Texas’ House of Representatives last week passed legislation that would ban the execution of severely mentally ill inmates.
We trust the Senate will support the bill as well, and Gov. Greg Abbott will sign it into law.
It’s a significant action in the most execution-happy state in the country.
It could spare the lives of dozens if not hundreds of current death-row inmates. A leading mental health advocacy group, Mental Health America, estimates that from 5 percent to 10 percent of all death row inmates have some form of severe mental illness. With more than 2,600 inmates awaiting execution nationwide, nearly 230 of them in Texas, according to the NAACP Legal Defense and Education Fund, that means as many as 260 people might qualify for a change in sentence.
As we applaud the bill’s passage, however, we also question how so many mentally ill defendants wind up on death row. Aren’t courts supposed to determine if a person is mentally competent to stand trial, and isn’t one’s mental state considered during the trial process?
Many mental health professionals as well as capital punishment opponents find that process is faulty.

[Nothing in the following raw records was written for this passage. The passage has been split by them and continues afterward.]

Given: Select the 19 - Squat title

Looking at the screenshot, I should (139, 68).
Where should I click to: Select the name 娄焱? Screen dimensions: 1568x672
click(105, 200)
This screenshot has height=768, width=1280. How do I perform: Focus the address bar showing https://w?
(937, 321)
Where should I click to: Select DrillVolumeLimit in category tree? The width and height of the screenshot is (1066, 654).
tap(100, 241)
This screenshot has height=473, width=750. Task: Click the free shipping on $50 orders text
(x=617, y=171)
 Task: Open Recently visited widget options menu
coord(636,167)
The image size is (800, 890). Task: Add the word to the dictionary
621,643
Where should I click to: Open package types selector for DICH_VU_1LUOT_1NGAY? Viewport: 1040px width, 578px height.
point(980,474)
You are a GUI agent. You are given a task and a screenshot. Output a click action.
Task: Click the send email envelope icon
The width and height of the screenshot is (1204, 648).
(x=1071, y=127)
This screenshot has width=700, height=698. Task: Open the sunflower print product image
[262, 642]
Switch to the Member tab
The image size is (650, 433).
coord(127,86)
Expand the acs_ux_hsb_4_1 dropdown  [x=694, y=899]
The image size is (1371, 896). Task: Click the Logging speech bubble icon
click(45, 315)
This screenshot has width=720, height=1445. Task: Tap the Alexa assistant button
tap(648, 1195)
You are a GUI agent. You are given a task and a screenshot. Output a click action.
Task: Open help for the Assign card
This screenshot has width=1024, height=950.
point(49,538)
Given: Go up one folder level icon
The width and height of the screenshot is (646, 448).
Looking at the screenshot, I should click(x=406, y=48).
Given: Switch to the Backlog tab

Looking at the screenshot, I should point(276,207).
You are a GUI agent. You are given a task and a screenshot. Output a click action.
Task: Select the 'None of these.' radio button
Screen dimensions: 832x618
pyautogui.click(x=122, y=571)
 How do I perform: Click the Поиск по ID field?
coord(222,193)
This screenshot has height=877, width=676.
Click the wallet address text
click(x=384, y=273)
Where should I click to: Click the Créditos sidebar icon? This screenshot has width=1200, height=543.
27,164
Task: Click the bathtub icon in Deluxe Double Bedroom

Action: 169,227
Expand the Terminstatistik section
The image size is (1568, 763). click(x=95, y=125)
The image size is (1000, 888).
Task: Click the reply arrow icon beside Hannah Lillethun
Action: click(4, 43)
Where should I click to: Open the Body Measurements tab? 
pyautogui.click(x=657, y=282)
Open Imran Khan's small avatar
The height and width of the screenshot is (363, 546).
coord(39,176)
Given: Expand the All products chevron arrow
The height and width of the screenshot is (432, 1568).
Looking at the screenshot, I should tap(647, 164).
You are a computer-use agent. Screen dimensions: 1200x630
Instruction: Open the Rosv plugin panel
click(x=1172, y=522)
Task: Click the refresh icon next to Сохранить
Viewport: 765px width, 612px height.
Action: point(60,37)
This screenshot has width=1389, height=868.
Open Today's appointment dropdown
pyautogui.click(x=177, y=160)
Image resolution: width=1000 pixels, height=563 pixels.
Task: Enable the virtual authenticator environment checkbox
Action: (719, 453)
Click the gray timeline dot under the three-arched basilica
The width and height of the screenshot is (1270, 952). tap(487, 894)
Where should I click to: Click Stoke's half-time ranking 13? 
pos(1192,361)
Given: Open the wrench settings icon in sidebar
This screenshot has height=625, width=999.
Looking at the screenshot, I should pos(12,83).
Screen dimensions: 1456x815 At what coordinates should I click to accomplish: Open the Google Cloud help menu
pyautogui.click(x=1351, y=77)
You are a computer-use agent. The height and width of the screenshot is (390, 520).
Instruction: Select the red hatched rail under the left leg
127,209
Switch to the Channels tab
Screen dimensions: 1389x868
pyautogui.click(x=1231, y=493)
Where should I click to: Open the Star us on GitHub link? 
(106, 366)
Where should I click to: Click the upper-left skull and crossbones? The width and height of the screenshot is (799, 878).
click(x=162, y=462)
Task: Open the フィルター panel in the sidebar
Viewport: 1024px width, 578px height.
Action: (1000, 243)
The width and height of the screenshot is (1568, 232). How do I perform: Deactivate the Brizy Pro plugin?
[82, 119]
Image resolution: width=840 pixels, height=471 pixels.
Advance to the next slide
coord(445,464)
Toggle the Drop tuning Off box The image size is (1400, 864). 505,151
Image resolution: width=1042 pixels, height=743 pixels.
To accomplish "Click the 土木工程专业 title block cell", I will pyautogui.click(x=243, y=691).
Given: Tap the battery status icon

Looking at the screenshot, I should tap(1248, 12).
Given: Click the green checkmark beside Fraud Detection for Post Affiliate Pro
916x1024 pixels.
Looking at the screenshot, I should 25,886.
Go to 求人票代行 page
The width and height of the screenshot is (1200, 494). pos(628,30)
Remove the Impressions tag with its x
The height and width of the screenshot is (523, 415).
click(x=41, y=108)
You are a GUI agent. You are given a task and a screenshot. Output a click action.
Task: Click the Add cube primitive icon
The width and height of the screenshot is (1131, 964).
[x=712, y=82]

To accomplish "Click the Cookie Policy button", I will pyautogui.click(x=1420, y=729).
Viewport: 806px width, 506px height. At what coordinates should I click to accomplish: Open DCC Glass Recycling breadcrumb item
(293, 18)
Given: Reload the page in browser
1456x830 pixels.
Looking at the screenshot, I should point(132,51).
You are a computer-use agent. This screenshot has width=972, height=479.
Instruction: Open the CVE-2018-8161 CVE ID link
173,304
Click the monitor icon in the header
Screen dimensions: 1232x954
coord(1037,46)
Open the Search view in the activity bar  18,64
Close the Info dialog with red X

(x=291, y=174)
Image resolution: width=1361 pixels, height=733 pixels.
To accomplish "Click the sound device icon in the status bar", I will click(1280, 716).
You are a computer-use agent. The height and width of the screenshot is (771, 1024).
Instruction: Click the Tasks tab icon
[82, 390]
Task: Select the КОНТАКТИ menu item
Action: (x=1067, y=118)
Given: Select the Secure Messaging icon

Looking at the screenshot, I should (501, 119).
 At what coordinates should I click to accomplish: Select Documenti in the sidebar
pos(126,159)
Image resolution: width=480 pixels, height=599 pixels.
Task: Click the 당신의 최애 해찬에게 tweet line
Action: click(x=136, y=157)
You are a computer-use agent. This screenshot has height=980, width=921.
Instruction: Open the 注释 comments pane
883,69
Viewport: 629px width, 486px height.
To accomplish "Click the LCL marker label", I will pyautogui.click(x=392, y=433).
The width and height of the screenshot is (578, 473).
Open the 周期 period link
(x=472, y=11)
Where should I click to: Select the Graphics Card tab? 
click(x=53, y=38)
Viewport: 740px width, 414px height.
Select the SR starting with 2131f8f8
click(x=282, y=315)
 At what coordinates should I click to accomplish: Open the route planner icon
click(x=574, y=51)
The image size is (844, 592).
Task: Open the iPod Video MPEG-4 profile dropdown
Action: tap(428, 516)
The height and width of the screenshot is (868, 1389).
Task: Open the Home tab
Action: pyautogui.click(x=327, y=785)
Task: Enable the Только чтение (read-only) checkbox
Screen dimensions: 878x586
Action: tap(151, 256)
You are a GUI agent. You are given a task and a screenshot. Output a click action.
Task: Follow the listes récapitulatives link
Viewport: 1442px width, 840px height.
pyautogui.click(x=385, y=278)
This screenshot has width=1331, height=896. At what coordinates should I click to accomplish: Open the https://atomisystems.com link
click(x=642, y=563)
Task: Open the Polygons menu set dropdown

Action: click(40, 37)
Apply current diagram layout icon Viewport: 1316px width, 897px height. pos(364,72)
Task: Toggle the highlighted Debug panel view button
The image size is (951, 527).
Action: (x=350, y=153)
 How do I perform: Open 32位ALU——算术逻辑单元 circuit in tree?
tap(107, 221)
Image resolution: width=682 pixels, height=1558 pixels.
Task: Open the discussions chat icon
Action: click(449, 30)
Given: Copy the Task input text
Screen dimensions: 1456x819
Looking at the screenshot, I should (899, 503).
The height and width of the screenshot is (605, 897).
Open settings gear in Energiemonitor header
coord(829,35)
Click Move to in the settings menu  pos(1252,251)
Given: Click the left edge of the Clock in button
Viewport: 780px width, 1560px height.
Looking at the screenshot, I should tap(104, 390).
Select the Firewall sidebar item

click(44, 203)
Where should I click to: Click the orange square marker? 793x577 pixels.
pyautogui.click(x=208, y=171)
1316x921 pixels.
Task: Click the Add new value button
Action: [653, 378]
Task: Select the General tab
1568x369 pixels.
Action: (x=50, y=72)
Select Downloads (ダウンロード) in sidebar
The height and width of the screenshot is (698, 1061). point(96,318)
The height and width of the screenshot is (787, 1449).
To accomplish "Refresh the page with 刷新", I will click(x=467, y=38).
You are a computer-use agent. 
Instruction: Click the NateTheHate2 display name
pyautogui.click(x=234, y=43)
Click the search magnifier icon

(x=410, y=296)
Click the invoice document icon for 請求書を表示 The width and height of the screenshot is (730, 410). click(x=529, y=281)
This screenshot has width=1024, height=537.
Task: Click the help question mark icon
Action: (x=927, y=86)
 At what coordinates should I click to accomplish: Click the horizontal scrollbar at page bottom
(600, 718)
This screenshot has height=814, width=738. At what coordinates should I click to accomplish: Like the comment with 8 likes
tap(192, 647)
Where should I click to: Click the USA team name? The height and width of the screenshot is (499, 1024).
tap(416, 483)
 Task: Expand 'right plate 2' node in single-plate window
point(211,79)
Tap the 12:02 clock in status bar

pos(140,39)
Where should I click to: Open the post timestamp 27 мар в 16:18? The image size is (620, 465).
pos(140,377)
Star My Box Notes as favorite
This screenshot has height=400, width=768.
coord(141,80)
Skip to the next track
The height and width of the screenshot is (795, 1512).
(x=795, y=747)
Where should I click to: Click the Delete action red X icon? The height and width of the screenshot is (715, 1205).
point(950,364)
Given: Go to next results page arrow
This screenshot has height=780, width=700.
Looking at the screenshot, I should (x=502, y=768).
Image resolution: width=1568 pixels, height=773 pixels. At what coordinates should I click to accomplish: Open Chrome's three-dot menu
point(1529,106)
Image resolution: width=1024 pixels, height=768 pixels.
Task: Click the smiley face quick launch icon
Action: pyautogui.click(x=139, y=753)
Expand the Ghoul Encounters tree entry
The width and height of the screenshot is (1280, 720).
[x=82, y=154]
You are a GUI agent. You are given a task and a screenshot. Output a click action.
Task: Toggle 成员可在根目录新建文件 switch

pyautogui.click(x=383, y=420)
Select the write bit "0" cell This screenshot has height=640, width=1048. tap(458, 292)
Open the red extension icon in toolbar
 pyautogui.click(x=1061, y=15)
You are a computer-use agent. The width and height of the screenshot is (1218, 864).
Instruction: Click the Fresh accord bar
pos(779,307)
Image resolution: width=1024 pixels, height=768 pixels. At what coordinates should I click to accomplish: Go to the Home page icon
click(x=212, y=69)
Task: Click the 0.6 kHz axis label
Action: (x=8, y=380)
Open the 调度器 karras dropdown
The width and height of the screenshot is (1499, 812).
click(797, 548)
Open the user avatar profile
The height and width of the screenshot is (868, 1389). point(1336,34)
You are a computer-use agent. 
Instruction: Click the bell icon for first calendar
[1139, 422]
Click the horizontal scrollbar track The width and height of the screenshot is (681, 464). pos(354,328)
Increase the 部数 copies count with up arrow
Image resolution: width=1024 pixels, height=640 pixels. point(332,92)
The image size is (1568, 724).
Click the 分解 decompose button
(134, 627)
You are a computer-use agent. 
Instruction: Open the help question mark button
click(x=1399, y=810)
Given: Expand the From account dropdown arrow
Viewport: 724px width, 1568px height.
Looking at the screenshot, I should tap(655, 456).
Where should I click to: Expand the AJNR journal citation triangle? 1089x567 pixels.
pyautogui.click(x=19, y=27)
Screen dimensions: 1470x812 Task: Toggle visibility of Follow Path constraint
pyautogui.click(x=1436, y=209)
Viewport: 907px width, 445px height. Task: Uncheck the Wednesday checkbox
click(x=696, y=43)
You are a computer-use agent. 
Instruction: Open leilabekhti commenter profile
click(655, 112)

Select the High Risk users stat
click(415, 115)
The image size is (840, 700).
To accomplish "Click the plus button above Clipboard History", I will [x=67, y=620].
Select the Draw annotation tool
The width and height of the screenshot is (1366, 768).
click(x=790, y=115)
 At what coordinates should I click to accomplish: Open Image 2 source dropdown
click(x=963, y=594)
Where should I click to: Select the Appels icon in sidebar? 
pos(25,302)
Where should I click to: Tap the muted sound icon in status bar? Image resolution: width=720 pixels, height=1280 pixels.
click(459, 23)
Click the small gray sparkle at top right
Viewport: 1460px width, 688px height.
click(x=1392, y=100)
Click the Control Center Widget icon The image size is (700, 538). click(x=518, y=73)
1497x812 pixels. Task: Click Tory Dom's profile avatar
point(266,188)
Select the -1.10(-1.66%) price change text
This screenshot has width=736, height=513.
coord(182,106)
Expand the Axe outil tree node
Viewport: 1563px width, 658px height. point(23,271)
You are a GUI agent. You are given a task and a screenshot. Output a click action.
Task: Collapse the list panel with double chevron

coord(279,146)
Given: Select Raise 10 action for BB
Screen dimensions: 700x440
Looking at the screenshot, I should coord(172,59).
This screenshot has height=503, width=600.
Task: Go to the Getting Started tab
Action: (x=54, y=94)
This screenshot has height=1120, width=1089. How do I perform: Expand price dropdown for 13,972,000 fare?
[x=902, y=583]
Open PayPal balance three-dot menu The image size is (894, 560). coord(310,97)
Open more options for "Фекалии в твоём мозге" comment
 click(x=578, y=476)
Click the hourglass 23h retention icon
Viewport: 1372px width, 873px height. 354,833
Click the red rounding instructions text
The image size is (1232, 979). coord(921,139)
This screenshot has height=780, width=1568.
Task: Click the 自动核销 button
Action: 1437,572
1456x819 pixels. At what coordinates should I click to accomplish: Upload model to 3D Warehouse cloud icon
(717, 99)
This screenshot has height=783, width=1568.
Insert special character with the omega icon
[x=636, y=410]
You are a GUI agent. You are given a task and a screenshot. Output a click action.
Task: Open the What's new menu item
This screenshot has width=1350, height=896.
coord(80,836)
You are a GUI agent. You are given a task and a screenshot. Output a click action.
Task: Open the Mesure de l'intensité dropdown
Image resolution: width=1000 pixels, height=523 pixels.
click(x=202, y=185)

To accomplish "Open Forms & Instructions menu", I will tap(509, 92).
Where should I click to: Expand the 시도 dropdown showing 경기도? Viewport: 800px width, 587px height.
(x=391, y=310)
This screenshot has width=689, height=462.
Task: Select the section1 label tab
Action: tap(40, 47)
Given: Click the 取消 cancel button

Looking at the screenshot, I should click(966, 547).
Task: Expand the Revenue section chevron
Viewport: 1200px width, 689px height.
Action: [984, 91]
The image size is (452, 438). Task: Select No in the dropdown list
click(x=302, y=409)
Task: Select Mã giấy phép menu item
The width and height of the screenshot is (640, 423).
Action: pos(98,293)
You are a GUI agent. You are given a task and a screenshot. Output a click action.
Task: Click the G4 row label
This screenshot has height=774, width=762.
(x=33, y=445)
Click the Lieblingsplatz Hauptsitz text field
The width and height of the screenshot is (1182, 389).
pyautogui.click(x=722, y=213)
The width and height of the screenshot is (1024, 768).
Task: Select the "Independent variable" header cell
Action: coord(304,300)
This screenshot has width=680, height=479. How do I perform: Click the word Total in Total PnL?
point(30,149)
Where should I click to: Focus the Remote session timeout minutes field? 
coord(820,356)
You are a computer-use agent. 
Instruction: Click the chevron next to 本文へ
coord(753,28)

The American Civil Liberties Union, in a 2009 report on the issue, notes that mental health is a factor in many parts of the capital trial process.
The report says a mentally ill person can be vulnerable during interrogations by police. The high-pressure tactics used during such interrogations can lead a person with mental issues to give bad information, including false confessions, due to impressionability, delusions and deficits in cognitive reasoning.
Competency testing is faulty, the report found. The bar of competency is low. Courts and juries often find mentally ill defendants meet those low standards, as delusional and schizophrenic people might behave rationally even though their perception of reality might be irrational.
The ACLU report did find “an increasing recognition that severe mental illness is a reason to spare people not from responsibility for their crimes but from the ultimate sanction of death.”
Unfortunately, banning executions isn’t enough. We also need to look at the courts themselves. Justice might not always be paramount in the minds of some elected prosecutors and judges. There is no shortage of cases in which prosecutors withheld mitigating and even exculpating evidence in order to obtain a conviction. Many people seeking judicial seats are well aware that they might have a better chance of being elected if they promise to be tough on crime rather than saying they’ll be fair.
So while the possibility of an outright ban on executions of mentally ill inmates is welcome, it must be seen as a first step; after all, even without the ban mental illness should be determined during the trial process, and such inmates should not make it as far as death row.
State and federal justice officials should recognize the need for improvement in the evaluation of inmates, and for the development of distinct options in dealing with different forms of mental illness.
After all, justice is not simple retribution; rather, it is a complicated process that should consider factors that might have influenced the crime, and recognize that sometimes a culprit needs treatment rather than punishment.